** EXERCISE TASK **
Rewrite the rows from the line containing "Click the Salesforce" through the end of the rows, both included, putting "drop-down menu" wherever "dropdown menu" appears and leaving everything else unchanged.

══════════

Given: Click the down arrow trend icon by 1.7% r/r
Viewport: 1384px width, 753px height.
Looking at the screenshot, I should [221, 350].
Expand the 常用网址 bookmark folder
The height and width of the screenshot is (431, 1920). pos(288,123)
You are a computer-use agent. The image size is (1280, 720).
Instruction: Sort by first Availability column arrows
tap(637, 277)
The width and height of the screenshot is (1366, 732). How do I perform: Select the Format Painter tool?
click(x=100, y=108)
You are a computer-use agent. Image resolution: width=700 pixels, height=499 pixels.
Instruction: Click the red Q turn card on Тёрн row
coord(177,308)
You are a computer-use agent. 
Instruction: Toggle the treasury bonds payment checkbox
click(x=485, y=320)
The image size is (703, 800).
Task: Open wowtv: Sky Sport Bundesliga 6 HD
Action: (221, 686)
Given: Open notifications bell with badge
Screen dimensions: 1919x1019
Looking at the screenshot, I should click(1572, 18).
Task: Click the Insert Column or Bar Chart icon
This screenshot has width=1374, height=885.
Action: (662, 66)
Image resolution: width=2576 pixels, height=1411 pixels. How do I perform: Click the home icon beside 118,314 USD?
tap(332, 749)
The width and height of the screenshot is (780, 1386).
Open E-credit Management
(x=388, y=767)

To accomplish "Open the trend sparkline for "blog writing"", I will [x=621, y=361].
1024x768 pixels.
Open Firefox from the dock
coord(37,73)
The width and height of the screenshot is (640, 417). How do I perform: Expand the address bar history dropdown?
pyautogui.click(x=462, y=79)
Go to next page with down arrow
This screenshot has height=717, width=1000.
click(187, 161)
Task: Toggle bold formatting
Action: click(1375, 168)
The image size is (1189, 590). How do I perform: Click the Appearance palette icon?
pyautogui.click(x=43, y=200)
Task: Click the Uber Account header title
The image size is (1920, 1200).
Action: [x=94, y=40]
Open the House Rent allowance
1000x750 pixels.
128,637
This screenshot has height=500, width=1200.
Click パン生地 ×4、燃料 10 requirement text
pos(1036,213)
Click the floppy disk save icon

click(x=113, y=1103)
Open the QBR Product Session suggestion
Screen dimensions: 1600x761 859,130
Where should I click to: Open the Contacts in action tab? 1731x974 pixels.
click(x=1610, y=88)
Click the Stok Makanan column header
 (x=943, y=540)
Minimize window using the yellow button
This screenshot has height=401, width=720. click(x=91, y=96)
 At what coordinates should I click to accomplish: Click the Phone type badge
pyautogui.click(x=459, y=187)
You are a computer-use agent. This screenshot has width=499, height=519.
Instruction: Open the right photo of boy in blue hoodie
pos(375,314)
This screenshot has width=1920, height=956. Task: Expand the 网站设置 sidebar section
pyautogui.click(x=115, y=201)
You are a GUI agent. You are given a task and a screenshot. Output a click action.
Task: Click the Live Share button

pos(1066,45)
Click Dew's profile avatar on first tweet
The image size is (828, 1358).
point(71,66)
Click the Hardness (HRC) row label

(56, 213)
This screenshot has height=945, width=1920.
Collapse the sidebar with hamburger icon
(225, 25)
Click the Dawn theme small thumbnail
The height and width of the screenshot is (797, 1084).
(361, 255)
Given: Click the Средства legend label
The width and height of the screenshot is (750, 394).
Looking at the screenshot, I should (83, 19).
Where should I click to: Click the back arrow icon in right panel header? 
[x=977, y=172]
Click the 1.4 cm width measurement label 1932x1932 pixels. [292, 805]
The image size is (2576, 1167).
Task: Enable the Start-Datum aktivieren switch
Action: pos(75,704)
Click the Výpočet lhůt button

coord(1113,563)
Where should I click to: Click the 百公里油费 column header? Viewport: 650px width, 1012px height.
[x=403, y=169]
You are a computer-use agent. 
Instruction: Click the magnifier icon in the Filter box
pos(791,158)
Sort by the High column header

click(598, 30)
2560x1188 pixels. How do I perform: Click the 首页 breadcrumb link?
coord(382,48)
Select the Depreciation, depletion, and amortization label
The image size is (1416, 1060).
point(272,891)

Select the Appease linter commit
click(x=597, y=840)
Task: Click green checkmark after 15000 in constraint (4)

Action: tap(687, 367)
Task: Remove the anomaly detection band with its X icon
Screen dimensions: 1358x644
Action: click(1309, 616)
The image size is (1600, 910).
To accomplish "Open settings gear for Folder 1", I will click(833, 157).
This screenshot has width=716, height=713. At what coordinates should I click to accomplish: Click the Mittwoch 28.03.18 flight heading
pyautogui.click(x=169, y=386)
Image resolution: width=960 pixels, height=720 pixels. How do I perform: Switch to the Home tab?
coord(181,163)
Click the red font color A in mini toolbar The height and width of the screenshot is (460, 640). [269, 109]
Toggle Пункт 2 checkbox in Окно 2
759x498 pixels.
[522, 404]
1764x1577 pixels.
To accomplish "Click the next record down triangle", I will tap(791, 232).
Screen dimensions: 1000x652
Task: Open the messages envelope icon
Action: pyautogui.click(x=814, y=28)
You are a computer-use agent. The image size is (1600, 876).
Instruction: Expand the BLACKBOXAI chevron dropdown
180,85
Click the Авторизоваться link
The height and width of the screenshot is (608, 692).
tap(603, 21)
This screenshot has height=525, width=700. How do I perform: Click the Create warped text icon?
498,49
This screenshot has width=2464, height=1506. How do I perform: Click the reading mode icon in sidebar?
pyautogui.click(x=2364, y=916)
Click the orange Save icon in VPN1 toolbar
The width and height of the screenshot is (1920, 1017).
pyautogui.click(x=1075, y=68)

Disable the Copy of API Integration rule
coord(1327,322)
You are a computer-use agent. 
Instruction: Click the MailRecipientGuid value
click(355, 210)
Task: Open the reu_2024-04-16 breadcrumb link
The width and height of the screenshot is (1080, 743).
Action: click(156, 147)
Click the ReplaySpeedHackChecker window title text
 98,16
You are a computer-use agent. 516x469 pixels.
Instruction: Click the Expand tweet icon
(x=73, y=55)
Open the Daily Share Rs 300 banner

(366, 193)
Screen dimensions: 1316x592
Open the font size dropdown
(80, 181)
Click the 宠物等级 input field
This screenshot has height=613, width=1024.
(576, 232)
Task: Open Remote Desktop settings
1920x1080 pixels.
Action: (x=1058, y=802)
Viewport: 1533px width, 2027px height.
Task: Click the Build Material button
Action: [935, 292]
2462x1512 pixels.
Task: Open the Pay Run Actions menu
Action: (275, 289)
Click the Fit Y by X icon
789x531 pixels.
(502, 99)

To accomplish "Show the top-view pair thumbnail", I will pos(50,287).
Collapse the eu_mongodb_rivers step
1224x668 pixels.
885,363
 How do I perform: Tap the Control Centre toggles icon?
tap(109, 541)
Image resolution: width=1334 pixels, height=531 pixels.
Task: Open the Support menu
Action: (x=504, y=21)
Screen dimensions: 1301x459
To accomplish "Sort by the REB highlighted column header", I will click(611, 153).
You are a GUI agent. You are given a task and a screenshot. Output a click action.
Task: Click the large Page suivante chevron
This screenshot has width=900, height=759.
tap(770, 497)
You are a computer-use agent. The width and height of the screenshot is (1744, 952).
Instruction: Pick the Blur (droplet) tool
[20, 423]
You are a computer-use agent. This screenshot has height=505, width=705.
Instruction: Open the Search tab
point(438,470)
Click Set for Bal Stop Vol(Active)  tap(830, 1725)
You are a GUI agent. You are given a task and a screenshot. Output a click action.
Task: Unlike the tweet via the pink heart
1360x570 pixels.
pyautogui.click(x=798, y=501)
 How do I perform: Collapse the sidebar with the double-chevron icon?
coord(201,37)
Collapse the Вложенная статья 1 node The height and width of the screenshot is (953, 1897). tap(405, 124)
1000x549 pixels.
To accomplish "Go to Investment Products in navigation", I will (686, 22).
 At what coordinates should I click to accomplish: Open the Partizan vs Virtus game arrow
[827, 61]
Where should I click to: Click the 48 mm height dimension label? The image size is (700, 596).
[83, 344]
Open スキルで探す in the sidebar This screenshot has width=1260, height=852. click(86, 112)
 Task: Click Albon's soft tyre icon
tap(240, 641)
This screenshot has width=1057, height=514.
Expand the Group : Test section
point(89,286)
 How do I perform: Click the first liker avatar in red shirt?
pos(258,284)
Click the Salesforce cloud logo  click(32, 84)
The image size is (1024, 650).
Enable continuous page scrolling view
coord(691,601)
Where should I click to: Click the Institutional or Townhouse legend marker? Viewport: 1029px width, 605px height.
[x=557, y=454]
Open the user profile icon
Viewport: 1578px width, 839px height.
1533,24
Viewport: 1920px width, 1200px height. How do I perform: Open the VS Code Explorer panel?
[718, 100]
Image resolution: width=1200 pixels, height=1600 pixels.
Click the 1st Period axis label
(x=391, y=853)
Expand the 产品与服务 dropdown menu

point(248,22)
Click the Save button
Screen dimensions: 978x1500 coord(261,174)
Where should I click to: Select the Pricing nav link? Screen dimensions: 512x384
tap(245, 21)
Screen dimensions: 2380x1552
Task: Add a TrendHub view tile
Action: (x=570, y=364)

══════════

** EXERCISE SOLUTION **
Click the Salesforce cloud logo  click(32, 84)
The image size is (1024, 650).
Enable continuous page scrolling view
coord(691,601)
Where should I click to: Click the Institutional or Townhouse legend marker? Viewport: 1029px width, 605px height.
[x=557, y=454]
Open the user profile icon
Viewport: 1578px width, 839px height.
1533,24
Viewport: 1920px width, 1200px height. How do I perform: Open the VS Code Explorer panel?
[718, 100]
Image resolution: width=1200 pixels, height=1600 pixels.
Click the 1st Period axis label
(x=391, y=853)
Expand the 产品与服务 drop-down menu

point(248,22)
Click the Save button
Screen dimensions: 978x1500 coord(261,174)
Where should I click to: Select the Pricing nav link? Screen dimensions: 512x384
tap(245, 21)
Screen dimensions: 2380x1552
Task: Add a TrendHub view tile
Action: (x=570, y=364)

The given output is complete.